IGN gave the episode seven out of ten, a "Good" rating, saying "it's better than the ads made it seem", and were thankful that it did not have anything to do with time travel. They were positive about the nostalgia and the "fish out of water" moments, and enjoyed the episode even though they found it predictable. Michelle Eric Green of TrekNation, compared it to the film October Sky and the Deep Space Nine episode "Little Green Men", calling it "a derivative but fairly delightful episode". Green said the episode is worthwhile just for Mestral, who combines enthusiasm and open-mindedness with Spock-like deadpan humor. She praised the episode for getting the right balance of humor and drama, well-crafted performances and fun visuals.
Julia Houston, writing for About.com, criticized the lack of originality or consequences: "it's not a funny romp, nor a revealing glimpse into anyone's background. No one we care about learns anything, and we learn nothing about them. Here's hoping for better episodes in future." James Gray of The Digital Fix compared it to the Star Trek: Voyager episode "11:59". He concludes that "Carbon Creek" sums up the whole season as "nice to look at, well made and acted, an immaculately pristine forty-five minutes of television that is nevertheless a complete waste of time, having no purpose or point other than to fill in a slot on the schedule." Television Without Pity gave the episode a grade of B−. In his 2022 rewatch, Keith DeCandido of Tor.com gave it seven out of ten. DeCandido found it more effective than "11:59", but was bothered by some of the anachronisms and inaccuracies, saying "it's a fun episode. Just wish they’d done more than a modicum of research…".

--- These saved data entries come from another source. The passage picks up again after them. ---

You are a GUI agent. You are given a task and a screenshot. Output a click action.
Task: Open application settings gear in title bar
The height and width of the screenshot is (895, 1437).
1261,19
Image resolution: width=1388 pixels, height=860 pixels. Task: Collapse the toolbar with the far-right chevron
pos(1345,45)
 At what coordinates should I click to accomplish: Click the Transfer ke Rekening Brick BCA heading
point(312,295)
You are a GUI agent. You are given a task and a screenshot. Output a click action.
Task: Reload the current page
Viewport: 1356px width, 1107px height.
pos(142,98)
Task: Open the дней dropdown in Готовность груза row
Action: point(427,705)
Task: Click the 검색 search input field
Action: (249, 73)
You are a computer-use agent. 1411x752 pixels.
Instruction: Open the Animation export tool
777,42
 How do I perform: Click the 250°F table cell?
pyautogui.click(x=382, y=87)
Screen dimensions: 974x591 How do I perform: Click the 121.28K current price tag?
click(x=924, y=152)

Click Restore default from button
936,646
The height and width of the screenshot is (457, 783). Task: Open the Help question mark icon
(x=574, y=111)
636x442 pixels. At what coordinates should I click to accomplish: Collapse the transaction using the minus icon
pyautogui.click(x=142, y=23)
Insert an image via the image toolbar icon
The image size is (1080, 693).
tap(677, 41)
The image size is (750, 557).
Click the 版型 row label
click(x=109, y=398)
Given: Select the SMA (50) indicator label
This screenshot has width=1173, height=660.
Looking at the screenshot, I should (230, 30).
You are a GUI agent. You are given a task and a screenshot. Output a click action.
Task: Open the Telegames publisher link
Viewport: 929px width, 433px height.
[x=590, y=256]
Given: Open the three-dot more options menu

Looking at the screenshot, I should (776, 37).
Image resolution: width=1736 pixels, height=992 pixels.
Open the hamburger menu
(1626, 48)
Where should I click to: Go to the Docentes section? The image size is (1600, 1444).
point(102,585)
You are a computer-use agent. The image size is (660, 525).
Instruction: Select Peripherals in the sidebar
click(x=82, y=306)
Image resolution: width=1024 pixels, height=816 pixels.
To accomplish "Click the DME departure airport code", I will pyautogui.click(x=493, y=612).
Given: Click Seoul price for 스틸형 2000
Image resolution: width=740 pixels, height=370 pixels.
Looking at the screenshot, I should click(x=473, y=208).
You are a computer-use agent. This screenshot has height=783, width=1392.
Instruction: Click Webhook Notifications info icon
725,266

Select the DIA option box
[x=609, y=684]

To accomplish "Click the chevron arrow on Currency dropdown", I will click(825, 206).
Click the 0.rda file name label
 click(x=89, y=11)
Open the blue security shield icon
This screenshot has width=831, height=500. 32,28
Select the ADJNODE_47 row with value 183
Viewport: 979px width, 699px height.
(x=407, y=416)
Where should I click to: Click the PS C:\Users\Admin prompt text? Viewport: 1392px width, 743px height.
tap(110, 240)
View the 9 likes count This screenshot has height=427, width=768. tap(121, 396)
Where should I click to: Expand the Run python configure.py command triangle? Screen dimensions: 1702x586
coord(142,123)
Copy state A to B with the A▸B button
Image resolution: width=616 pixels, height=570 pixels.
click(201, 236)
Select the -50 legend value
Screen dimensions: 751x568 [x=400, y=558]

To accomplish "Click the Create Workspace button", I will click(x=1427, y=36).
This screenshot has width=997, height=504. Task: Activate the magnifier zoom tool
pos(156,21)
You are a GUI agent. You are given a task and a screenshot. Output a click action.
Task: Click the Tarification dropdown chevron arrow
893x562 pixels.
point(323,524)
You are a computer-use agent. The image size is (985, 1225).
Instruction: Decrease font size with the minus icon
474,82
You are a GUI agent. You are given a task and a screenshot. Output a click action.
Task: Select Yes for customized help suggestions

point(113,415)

In 2009, Den of Geek ranked "Carbon Creek" as the second best episode of Enterprise. The episode was praised as giving the characters warmth and familiarity, while overflowing with what it calls "dry Vulcan humor". In 2017, Den of Geek included "Carbon Creek" on their list of the 50 Best Episodes of Star Trek.
In 2011, Tor.com recommended "Carbon Creek" as one of six great episodes of Enterprise, saying "this second season episode is really a standout, if only because it's just so charming." TechRepublic included the episode on its list of the 5 best episodes of Enterprise.
In 2014, The A.V. Club gave the episode an honorable mention in their list of recommended Enterprise television episodes. In 2015, "Carbon Creek" was included in Geek.com's 35 greatest moments in Star Trek. In 2016, TrekNews.net ranked "Carbon Creek" fourth in their list of the top ten essential episodes of Enterprise. They said it was "just good, wacky fun" watching Vulcans try to adapt and blend in and watch I Love Lucy.
A 2016 binge guide by Wired recommends this episode, saying it was one not to miss, that "Blalock acquits herself admirably," and that it is "the culture clash hijinks" that we all want to see.
In 2021, The Digital Fix said this episode was one of the highlights from season two, and said it was charming to see the Vulcans adapt to life on Earth.

===Awards===

"Carbon Creek" was nominated for a Hugo Award in the category Best Dramatic Presentation, Short Form. The episode "A Night in Sickbay" was also nominated. The award was won by Buffy the Vampire Slayer for "Conversations with Dead People".

==Home media releases==
The first home media release of "Carbon Creek" was part of the season two DVD box set, released in the United States on July 26, 2005. A release on Blu-ray Disc for season two occurred on August 20, 2013.

==See also==
The 1987 Star Trek novel Strangers from the Sky shares the basic concept as this episode, in that Vulcans accidentally land on Earth years before the official "First Contact".